### Assignment
From the entries below, retype only the lines from the one with "Given: Expand the Attachments panel chevron" through the one with "Task: Expand the Expurgo sector dropdown", exactly as written.

### Given records
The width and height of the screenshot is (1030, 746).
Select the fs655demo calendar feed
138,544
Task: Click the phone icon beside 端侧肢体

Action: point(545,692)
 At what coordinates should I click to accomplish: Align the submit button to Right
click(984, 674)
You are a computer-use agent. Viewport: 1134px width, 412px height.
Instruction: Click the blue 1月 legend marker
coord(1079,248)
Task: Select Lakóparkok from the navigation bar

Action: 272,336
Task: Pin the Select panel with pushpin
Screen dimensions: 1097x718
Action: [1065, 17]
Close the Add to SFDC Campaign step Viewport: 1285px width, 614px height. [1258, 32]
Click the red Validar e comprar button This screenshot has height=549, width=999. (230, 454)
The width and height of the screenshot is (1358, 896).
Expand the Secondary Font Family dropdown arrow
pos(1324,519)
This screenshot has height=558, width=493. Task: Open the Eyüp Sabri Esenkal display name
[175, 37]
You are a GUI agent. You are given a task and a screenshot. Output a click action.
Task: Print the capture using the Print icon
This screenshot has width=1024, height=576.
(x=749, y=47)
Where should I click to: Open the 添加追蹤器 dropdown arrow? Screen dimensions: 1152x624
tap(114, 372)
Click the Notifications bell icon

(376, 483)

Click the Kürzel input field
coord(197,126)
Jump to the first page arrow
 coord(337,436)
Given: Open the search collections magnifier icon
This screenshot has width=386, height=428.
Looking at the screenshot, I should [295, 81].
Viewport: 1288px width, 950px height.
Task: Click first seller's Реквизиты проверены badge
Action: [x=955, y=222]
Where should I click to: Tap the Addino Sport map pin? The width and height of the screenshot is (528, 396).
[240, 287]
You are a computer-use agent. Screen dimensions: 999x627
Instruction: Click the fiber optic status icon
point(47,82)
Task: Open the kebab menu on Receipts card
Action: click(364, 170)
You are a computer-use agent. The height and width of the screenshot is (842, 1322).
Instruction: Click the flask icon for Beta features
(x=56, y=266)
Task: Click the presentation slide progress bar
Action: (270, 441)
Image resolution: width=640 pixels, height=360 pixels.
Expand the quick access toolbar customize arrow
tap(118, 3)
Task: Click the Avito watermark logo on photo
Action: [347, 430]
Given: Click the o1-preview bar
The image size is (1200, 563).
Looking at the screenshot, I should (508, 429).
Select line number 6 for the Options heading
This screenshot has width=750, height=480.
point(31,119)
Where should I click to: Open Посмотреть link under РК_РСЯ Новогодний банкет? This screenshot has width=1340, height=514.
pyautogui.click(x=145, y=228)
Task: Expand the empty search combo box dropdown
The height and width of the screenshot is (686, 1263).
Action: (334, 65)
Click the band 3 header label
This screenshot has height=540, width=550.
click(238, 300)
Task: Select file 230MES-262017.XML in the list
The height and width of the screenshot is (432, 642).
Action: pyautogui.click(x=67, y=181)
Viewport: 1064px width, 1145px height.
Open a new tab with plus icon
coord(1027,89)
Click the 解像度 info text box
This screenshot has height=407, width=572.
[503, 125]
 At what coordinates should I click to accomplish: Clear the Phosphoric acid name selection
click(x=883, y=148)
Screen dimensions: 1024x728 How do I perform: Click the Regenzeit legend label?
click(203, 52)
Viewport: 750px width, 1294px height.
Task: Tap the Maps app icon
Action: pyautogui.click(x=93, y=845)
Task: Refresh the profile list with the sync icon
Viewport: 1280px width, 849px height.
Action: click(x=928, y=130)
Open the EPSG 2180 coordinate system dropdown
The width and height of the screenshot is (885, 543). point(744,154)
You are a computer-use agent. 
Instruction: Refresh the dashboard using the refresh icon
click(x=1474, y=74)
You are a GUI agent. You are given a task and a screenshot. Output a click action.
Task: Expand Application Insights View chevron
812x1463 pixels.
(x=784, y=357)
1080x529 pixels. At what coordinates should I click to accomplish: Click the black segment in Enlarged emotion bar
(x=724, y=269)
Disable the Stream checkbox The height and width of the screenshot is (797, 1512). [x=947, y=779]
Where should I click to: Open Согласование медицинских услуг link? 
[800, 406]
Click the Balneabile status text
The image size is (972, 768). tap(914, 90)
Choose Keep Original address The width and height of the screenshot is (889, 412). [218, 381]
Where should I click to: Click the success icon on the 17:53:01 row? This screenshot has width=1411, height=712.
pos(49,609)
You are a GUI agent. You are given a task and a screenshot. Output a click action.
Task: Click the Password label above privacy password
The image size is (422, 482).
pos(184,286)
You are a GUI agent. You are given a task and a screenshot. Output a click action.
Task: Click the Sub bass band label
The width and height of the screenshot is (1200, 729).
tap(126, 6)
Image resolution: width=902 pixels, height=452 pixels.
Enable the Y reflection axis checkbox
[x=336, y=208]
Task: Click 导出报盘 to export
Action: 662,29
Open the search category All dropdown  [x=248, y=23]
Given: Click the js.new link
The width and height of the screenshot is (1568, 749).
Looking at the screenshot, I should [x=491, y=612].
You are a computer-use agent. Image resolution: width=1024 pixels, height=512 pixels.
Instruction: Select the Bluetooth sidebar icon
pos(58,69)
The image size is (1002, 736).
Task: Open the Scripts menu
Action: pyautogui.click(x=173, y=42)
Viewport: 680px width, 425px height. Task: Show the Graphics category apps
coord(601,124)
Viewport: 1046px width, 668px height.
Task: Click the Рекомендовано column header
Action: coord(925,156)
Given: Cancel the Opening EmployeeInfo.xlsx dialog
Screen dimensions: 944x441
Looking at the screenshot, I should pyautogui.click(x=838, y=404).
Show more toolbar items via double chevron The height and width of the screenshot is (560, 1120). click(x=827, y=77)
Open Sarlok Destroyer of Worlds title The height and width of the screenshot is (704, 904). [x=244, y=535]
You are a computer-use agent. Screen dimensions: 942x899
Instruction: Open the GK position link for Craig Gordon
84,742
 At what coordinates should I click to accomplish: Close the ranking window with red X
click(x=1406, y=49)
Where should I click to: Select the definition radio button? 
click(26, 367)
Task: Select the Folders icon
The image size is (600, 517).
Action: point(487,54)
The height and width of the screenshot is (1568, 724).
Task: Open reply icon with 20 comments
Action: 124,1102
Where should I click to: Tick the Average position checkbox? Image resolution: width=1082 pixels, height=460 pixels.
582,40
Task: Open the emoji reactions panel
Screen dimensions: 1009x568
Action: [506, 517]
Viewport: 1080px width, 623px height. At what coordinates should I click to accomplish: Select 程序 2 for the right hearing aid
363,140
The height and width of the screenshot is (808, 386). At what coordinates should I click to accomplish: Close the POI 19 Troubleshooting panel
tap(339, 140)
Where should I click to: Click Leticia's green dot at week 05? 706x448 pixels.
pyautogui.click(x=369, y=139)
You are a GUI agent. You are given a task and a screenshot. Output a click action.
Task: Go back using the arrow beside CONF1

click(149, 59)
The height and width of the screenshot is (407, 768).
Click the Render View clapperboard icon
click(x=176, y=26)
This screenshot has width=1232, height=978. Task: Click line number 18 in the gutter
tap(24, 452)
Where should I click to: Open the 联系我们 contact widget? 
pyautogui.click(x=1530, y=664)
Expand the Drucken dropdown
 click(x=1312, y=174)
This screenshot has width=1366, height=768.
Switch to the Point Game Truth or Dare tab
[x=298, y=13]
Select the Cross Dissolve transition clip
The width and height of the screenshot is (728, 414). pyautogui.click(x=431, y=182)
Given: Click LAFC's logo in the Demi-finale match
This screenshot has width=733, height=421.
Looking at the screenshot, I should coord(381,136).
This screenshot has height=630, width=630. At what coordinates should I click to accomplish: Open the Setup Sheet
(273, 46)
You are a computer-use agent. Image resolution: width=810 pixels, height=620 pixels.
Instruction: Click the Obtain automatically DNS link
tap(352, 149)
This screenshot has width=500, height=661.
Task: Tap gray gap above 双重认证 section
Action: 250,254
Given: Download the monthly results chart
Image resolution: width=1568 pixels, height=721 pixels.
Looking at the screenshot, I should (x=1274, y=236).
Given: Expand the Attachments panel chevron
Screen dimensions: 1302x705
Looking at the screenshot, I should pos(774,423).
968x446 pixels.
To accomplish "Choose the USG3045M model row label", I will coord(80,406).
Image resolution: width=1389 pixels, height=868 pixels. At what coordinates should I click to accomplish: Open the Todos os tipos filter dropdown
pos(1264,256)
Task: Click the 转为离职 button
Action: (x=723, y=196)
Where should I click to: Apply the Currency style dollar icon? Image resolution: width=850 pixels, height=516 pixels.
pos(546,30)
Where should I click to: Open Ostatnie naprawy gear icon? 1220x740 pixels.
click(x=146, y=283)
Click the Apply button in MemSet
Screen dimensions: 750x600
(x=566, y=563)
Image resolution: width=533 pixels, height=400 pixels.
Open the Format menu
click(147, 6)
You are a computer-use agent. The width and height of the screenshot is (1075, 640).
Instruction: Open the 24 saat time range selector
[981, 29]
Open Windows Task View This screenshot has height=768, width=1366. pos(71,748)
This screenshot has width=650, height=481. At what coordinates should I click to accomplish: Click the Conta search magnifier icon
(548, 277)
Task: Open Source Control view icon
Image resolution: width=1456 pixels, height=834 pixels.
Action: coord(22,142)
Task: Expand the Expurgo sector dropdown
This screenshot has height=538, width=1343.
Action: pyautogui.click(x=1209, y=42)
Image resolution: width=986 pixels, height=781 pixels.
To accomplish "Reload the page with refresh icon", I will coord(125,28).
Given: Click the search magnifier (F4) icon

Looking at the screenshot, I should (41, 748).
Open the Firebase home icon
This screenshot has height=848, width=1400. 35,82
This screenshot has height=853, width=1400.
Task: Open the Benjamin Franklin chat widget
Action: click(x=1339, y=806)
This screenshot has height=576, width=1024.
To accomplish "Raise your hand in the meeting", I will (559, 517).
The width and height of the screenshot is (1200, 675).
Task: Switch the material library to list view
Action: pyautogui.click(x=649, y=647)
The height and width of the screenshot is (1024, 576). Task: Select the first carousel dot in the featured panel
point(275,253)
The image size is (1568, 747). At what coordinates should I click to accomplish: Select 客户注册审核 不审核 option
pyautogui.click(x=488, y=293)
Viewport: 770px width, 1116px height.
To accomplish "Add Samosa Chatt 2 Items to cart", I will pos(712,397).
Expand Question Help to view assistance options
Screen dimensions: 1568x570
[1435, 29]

### Answer space
Given: Expand the Attachments panel chevron
Screen dimensions: 1302x705
Looking at the screenshot, I should pos(774,423).
968x446 pixels.
To accomplish "Choose the USG3045M model row label", I will coord(80,406).
Image resolution: width=1389 pixels, height=868 pixels. At what coordinates should I click to accomplish: Open the Todos os tipos filter dropdown
pos(1264,256)
Task: Click the 转为离职 button
Action: (x=723, y=196)
Where should I click to: Apply the Currency style dollar icon? Image resolution: width=850 pixels, height=516 pixels.
pos(546,30)
Where should I click to: Open Ostatnie naprawy gear icon? 1220x740 pixels.
click(x=146, y=283)
Click the Apply button in MemSet
Screen dimensions: 750x600
(x=566, y=563)
Image resolution: width=533 pixels, height=400 pixels.
Open the Format menu
click(147, 6)
You are a computer-use agent. The width and height of the screenshot is (1075, 640).
Instruction: Open the 24 saat time range selector
[981, 29]
Open Windows Task View This screenshot has height=768, width=1366. pos(71,748)
This screenshot has width=650, height=481. At what coordinates should I click to accomplish: Click the Conta search magnifier icon
(548, 277)
Task: Open Source Control view icon
Image resolution: width=1456 pixels, height=834 pixels.
Action: coord(22,142)
Task: Expand the Expurgo sector dropdown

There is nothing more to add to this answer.